§ **Record set**
________________________________________

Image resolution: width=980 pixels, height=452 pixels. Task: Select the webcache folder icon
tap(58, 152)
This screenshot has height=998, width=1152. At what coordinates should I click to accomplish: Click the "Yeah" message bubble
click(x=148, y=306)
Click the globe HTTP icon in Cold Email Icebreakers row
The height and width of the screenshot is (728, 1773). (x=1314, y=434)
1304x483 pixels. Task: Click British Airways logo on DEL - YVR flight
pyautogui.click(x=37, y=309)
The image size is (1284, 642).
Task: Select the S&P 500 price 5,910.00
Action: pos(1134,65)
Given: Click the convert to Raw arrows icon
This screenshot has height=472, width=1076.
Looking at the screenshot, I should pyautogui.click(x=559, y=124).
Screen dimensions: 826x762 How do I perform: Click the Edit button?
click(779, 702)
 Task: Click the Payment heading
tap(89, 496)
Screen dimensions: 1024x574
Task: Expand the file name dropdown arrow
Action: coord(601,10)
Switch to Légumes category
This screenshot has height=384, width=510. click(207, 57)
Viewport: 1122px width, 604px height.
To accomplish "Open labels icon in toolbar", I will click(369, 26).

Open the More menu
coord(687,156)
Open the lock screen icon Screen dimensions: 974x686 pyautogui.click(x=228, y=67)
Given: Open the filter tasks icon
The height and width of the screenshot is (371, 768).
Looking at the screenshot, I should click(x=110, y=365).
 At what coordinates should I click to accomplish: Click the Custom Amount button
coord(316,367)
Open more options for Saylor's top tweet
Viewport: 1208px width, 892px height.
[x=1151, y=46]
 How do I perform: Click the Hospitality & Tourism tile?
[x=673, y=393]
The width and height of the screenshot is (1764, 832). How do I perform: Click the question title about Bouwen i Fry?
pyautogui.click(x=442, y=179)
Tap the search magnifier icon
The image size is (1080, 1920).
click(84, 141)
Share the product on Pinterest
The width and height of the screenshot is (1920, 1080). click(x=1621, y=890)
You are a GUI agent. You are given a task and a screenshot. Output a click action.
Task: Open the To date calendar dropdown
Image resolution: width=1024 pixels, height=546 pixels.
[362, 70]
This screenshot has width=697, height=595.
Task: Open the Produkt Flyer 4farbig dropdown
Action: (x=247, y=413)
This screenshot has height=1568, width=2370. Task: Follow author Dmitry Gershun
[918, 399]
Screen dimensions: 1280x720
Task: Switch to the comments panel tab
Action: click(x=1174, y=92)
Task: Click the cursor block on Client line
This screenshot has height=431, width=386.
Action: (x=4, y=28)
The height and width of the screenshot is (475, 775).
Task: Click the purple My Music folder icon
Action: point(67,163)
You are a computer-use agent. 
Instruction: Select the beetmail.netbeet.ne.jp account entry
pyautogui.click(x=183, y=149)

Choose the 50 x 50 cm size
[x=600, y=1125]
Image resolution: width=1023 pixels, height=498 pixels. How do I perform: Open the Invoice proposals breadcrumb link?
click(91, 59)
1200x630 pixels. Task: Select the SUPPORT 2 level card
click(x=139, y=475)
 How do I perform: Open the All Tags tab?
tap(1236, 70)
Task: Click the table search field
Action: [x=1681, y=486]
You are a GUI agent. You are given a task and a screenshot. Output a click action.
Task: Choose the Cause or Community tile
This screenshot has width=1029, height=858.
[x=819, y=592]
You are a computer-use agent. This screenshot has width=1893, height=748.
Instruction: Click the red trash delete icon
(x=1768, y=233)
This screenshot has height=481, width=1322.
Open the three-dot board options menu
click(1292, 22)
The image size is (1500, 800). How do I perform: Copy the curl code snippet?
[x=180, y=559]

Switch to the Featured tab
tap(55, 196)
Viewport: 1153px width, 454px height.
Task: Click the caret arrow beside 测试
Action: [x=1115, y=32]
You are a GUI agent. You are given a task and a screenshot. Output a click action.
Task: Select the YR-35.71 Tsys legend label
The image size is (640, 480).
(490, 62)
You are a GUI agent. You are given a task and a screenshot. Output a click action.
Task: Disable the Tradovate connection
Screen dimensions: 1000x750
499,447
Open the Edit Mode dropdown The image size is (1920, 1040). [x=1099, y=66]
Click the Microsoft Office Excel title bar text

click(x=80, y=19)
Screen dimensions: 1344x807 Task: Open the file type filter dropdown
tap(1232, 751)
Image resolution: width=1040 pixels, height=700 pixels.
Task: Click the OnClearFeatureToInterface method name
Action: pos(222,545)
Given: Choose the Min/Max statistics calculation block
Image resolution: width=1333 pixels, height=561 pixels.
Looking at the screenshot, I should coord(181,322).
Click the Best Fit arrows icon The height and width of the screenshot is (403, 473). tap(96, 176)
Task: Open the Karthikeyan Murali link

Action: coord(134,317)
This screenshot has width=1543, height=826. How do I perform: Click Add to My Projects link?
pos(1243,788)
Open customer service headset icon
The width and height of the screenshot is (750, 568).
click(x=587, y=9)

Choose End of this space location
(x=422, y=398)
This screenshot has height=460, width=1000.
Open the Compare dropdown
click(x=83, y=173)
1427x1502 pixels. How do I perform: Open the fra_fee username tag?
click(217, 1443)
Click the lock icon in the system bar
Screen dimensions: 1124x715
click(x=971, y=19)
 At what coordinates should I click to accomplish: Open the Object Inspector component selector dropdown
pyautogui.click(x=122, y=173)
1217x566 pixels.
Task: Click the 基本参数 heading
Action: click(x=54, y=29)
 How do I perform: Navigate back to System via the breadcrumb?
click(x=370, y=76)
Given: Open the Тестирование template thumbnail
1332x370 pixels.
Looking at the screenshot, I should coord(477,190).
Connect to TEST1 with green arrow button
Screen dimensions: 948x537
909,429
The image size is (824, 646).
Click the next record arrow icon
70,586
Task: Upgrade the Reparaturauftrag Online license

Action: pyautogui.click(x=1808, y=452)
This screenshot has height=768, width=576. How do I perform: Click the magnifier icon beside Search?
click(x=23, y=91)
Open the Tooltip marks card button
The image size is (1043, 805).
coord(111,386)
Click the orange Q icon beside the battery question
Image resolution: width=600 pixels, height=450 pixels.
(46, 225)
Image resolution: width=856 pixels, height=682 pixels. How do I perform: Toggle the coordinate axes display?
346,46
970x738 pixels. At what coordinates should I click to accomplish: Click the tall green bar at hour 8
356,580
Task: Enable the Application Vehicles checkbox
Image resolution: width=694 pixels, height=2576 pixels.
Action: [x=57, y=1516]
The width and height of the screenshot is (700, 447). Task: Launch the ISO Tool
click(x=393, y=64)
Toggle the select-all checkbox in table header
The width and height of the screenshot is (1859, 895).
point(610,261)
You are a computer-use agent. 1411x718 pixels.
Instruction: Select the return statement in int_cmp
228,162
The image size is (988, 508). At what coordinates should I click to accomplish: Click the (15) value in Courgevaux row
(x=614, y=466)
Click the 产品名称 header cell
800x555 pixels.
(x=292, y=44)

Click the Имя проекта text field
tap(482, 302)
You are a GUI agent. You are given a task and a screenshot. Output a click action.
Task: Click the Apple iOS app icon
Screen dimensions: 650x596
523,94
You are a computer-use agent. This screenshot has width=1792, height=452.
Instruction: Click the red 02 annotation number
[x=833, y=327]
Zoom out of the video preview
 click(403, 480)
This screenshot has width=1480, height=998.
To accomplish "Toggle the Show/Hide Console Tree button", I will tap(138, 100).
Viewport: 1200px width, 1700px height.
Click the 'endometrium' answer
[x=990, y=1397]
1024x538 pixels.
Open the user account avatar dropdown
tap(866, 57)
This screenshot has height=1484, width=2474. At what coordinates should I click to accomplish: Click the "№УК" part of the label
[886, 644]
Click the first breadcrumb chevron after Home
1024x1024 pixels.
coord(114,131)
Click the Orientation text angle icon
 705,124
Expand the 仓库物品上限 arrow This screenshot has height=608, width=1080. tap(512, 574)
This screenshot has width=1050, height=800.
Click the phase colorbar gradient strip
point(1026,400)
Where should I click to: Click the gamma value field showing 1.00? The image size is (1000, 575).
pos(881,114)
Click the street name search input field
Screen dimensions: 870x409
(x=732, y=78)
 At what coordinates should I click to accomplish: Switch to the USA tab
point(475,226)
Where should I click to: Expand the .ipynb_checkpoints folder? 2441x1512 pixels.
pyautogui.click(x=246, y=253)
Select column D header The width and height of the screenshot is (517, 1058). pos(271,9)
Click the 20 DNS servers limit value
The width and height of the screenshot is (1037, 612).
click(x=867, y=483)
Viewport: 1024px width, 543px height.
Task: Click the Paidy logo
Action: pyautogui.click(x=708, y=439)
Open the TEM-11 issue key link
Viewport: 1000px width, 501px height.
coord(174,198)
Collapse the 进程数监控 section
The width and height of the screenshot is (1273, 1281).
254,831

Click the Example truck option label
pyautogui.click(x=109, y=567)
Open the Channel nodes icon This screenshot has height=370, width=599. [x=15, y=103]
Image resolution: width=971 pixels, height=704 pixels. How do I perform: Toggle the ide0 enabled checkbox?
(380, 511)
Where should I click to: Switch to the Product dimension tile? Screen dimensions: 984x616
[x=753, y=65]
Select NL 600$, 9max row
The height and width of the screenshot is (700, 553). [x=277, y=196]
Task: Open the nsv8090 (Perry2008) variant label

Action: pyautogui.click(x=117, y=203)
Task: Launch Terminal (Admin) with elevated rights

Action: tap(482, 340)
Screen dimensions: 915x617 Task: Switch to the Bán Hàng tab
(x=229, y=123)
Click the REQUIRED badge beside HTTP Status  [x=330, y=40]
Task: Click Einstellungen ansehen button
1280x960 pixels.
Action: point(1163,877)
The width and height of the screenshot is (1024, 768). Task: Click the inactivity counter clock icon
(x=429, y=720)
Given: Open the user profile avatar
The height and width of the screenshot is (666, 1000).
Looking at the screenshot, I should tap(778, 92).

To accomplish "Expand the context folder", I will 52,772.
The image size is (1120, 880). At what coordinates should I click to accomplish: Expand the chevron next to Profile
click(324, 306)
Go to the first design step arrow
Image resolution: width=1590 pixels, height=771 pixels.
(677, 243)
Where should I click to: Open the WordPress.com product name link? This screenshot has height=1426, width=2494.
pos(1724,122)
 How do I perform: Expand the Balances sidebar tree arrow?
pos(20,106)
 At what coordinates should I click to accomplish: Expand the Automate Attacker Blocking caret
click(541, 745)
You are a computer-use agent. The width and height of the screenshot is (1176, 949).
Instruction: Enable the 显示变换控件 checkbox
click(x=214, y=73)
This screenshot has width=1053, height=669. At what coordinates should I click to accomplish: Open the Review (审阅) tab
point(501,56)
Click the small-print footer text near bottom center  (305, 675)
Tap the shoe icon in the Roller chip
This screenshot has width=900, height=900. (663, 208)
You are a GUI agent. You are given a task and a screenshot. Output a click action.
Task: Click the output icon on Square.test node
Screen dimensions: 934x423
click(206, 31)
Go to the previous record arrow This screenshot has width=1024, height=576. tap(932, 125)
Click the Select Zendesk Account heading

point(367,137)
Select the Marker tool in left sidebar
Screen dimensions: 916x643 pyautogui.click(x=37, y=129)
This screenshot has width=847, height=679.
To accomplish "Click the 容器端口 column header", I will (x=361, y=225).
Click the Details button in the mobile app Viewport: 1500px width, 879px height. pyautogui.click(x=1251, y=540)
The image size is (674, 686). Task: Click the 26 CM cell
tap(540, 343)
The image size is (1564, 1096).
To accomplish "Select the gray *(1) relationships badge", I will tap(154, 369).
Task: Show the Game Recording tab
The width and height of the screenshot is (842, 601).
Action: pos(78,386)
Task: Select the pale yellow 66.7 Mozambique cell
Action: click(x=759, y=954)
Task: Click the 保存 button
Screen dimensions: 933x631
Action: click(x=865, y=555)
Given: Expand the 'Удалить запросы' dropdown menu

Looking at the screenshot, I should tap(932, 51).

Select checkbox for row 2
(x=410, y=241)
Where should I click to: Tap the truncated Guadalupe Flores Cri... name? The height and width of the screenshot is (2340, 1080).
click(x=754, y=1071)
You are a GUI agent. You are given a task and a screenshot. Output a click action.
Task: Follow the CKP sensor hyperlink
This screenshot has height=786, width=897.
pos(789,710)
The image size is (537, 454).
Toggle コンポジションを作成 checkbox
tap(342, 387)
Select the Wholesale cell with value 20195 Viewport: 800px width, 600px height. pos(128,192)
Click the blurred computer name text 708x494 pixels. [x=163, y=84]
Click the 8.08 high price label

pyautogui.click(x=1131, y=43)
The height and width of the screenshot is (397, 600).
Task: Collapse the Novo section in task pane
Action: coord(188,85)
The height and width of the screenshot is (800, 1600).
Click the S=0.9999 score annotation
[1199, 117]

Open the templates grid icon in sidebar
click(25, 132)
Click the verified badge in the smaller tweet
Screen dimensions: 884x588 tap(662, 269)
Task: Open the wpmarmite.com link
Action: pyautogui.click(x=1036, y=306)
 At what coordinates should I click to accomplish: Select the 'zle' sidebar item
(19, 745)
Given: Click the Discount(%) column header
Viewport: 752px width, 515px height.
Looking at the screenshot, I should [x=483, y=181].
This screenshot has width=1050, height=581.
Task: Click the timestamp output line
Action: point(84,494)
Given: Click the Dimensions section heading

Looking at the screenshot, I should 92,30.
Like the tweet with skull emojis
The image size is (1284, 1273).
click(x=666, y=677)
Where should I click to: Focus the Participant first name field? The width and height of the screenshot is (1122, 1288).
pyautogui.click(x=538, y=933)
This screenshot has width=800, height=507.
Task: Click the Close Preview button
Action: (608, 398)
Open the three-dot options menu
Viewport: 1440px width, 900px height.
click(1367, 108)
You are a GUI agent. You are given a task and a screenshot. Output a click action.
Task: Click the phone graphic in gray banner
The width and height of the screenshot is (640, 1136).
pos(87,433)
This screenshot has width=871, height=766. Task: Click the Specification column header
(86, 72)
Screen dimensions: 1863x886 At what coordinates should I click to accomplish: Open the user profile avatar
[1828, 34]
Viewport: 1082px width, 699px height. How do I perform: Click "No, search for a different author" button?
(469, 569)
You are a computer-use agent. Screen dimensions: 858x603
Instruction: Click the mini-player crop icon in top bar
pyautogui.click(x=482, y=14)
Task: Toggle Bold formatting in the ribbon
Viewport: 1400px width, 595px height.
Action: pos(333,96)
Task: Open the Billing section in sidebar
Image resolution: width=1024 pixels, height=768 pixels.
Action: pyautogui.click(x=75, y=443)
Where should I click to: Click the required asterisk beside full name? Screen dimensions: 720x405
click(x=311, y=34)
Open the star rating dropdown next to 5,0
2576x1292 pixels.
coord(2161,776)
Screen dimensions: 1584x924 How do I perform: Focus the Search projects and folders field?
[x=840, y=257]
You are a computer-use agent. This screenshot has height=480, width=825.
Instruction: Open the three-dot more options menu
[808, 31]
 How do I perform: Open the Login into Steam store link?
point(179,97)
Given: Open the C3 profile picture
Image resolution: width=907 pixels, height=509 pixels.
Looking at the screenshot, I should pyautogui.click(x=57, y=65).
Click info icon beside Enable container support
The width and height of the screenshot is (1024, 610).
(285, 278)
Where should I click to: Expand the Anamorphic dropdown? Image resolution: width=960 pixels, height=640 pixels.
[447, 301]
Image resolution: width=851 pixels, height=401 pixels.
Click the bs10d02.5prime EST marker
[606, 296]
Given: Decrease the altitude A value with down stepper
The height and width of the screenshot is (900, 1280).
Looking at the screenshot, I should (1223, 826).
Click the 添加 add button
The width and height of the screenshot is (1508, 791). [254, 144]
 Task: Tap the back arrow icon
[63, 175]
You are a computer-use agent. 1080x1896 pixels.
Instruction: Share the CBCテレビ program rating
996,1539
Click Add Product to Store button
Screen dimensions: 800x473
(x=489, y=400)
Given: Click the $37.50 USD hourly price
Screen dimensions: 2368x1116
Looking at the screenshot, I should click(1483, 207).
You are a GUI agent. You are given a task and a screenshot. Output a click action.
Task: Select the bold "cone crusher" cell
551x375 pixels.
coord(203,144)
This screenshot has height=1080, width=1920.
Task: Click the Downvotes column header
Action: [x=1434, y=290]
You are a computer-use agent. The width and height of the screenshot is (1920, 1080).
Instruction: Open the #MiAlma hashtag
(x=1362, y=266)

________________________________________

§ **Activity**
Search the data above for the word "gray". Copy each line it is in.

§ **Completed task**
To accomplish "Select the gray *(1) relationships badge", I will tap(154, 369).
Task: Click the phone graphic in gray banner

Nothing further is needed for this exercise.